Ohio’s tax law starts with a broad exemption for most food items. Under Ohio Revised Code Section 5739.02, sales tax is not applied to “food for human consumption” sold for off-premises consumption. This means most items you purchase at a grocery store to take home, such as produce, meat, and dairy products, are not taxed.

This general exemption establishes the baseline for how food products are treated. However, the law contains specific definitions and exceptions for certain categories. These exceptions are why items that consumers might consider food, such as candy and soft drinks, are often subject to sales tax when other groceries are not.
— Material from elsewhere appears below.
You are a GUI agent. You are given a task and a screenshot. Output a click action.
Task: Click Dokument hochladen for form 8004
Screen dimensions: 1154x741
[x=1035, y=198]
How Ohio Legally Defines Candy

The taxability of candy in Ohio hinges on a specific legal definition adopted from the Streamlined Sales and Use Tax Agreement (SSUTA). Ohio defines “candy” as a preparation of sugar, honey, or other sweeteners combined with chocolate, fruits, nuts, or other flavorings. The product must be sold in the form of bars, drops, or pieces to be considered candy.

The most significant part of this definition is what it excludes. A product is not considered candy if it contains flour. This single ingredient is the primary factor that separates a taxable “candy” from a non-taxable “food” item. The presence of flour in the ingredient list moves a product out of the candy category, making it exempt from sales tax. This distinction applies regardless of how sweet the item is or how it is marketed.
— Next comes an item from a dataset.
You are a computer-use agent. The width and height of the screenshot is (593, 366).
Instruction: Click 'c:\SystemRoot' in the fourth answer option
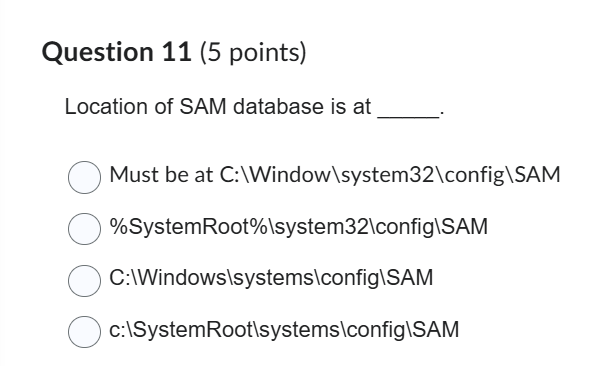tap(183, 329)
Examples of Taxable vs. Non-Taxable Candy

The practical application of the “flour rule” is seen through common examples. A standard Hershey’s milk chocolate bar, for instance, is taxable in Ohio. Its ingredient list does not include flour, so it fits the legal definition of candy. Similarly, items like Reese’s Peanut Butter Cups and M&M’s are taxed because they are flourless.

In contrast, a Twix bar is not subject to sales tax in Ohio. Although it is a sweet, chocolate-covered bar, its cookie center contains flour. This ingredient legally classifies it as a “food” item, making it exempt from sales tax. Other products like Kit Kat bars and Hershey’s Cookies ‘n’ Creme bars also fall into this non-taxable category.
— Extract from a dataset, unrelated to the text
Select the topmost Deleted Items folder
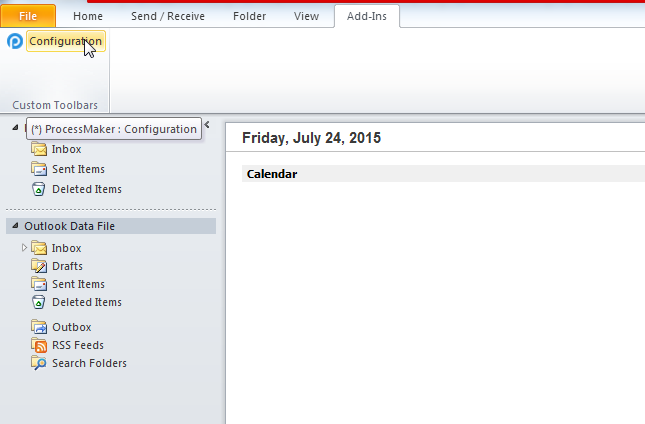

How Other Snack Items Are Taxed

The rules for candy are part of a larger framework for taxing snack items. Soft drinks, for example, are taxed separately from food. State law excludes sweetened beverages from the definition of “food,” so items like soda, sweetened iced tea, and sports drinks are taxable. This rule does not apply to beverages containing milk or a high percentage of natural fruit juice, which are exempt.

Baked goods like cookies and pastries are considered “food” and are not taxed, as they contain flour. However, their tax status can change based on how they are sold. If these items are sold hot or for consumption on the premises, such as in a coffee shop, they become taxable. This highlights that the “flour rule” is a unique test for defining candy.